Rhett quotes Annie Jackson, an author and blogger, who says:

–there is a female feature we call breasts. they can also be referred to as “boobies,??? or “the twins,??? or “the rack,??? or “jugs,??? so on, so forth.

–most men find this particular feature interesting. tempting. and amazing.

–upon catching a glimpse of said feature (regardless of how much is actually exposed), it is likely for a man’s mind to go to places it shouldn’t.

–with above knowledge, women, you now are educated and have no excuse.


But my part of my point is why? Why should we use wisdom when we dress ourselves? Why should men or women care that they are now educated and have no excuse? Isn’t this appealing to something other than what is really stated here? Can we expect someone who walks into the church for the very first time next week to believe they should dress differently because God wants them to? Or conversely, should the church have any expectations at all about dress? Now of course, I agree with Annie’s point and her conclusions [that we all should use wisdom when it comes to dress – it’s just a matter of what kind of wisdom we’re talking about here], ((Edited in later)) I just want to get at my question: what do we do about the “something other,” what do we appeal to? Or who? And how do make the appeal?

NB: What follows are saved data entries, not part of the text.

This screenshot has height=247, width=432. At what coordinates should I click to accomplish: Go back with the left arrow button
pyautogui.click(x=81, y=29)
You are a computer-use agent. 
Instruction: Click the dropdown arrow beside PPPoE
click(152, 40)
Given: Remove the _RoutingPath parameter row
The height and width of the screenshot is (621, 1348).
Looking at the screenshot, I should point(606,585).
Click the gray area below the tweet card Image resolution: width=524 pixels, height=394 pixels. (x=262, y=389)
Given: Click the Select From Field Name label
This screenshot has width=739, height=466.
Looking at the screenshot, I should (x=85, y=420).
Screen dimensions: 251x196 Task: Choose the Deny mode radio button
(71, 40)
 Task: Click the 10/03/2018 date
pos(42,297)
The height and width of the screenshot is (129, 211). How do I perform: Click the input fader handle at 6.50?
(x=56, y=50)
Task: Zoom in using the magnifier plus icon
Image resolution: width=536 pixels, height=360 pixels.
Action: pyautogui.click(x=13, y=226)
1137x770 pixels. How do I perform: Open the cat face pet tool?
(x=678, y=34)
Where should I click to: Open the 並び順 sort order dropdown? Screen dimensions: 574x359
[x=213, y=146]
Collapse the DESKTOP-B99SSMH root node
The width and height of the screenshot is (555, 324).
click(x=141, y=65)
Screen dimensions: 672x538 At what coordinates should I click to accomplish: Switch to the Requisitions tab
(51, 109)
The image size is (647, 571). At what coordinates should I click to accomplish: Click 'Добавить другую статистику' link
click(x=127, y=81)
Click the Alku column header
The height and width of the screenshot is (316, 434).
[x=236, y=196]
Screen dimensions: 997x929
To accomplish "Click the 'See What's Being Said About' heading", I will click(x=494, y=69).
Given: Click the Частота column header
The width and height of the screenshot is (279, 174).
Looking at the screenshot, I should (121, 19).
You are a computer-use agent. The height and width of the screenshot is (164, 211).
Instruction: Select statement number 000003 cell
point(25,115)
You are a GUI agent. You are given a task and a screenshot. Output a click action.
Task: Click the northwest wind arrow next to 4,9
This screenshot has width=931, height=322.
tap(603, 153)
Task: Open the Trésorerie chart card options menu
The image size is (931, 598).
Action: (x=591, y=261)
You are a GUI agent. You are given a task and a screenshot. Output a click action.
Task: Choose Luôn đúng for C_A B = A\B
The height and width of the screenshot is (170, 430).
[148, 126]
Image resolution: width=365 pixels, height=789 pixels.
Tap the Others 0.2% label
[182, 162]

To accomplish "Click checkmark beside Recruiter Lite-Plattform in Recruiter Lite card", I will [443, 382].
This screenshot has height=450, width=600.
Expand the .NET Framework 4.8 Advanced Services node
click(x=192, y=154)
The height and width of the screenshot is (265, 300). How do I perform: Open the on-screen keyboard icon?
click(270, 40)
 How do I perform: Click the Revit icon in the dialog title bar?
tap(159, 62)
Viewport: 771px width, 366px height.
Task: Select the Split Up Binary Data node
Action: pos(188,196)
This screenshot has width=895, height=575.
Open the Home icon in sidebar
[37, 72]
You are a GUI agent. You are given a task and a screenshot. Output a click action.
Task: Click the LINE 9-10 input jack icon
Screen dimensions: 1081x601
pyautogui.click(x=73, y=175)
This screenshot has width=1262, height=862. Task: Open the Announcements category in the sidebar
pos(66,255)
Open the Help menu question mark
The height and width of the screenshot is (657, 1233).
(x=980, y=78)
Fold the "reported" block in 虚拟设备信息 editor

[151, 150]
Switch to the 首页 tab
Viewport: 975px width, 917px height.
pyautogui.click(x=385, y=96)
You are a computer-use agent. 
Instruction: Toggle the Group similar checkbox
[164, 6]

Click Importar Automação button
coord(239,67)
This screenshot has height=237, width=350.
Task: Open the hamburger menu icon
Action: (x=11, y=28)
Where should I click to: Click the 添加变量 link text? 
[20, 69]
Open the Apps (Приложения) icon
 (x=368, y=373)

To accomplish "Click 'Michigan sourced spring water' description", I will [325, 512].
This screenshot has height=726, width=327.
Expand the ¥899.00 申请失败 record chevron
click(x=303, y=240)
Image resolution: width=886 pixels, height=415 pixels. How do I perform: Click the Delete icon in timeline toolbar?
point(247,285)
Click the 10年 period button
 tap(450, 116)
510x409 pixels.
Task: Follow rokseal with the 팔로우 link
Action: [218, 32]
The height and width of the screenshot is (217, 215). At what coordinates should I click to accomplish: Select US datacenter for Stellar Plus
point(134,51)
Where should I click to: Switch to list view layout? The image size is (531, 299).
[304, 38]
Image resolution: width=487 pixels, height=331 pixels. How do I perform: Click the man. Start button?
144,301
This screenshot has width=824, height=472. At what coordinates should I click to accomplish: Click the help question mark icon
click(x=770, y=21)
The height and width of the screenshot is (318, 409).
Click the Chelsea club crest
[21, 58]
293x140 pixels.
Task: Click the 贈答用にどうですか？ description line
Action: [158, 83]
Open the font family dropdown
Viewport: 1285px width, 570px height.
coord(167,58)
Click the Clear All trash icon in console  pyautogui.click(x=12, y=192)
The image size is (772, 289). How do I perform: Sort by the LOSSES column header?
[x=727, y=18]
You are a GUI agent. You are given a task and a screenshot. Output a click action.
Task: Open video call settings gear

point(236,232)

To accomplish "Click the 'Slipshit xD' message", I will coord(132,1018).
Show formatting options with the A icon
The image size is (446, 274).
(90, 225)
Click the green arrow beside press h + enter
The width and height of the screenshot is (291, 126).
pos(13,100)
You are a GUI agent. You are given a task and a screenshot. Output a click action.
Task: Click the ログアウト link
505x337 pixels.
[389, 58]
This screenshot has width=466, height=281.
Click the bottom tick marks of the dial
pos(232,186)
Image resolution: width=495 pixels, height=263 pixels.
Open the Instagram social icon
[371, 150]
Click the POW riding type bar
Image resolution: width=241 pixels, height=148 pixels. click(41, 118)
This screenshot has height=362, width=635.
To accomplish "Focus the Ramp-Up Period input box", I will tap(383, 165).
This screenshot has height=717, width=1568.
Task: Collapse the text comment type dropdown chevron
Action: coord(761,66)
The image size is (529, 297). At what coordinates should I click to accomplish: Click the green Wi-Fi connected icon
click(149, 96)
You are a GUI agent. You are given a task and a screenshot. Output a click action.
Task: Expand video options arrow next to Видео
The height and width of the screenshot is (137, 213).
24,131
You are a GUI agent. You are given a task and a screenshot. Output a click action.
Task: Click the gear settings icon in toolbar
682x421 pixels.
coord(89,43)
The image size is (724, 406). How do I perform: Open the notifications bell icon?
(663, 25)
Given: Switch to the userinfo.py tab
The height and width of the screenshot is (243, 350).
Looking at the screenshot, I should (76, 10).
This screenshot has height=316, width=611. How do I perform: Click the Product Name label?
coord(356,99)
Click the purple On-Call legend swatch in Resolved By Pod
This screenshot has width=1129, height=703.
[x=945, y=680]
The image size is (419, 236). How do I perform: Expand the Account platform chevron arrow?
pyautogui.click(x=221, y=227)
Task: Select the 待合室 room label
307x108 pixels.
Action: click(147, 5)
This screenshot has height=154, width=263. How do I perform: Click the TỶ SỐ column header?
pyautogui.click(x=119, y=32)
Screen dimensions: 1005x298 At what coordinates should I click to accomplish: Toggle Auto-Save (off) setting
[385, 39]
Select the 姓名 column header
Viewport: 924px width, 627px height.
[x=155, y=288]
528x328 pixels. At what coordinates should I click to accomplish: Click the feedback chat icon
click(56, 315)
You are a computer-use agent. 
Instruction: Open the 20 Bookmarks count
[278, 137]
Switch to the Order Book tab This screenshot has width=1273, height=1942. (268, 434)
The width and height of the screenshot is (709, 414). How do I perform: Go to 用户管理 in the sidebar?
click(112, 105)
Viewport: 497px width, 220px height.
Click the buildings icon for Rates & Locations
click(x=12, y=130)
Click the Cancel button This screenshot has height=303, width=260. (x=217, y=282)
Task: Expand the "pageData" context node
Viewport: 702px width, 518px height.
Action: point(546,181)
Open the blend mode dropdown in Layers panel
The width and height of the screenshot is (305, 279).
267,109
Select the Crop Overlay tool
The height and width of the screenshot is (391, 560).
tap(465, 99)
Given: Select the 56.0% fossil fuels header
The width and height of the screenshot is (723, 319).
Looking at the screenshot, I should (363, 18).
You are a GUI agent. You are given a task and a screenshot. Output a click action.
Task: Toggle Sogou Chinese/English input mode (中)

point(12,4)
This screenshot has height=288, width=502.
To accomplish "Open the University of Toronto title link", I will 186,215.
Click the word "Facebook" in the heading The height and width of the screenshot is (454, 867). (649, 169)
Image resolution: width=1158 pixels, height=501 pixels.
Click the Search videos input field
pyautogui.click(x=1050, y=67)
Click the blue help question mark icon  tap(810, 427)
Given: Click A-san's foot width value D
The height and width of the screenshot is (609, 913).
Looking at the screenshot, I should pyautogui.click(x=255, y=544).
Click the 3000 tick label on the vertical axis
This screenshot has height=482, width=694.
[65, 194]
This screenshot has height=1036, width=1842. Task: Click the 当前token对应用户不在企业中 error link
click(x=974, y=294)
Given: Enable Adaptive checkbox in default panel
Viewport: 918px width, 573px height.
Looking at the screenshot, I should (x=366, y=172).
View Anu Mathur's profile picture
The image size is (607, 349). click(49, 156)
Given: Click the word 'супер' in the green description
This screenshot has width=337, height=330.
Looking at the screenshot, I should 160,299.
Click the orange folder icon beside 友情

Of course for me, and many of us, the question turns on our faith and our understanding of what God wants for us. But this understanding cannot be uprooted from the culture we currently live in, a culture that is dominated by celebrity glam, high fashion, and sexuality. When I was youth pastoring I found it increasingly difficult to convince a junior highschool girl that she should want what God wants for her over against what will help her to actually have friends and survive the terrors of jr. highschool. And it was equally difficult to teach the boys similar truths about how they ought to treat girls, respect them and not make dirty jokes, etc: “why can’t I, when everyone else is doing it!”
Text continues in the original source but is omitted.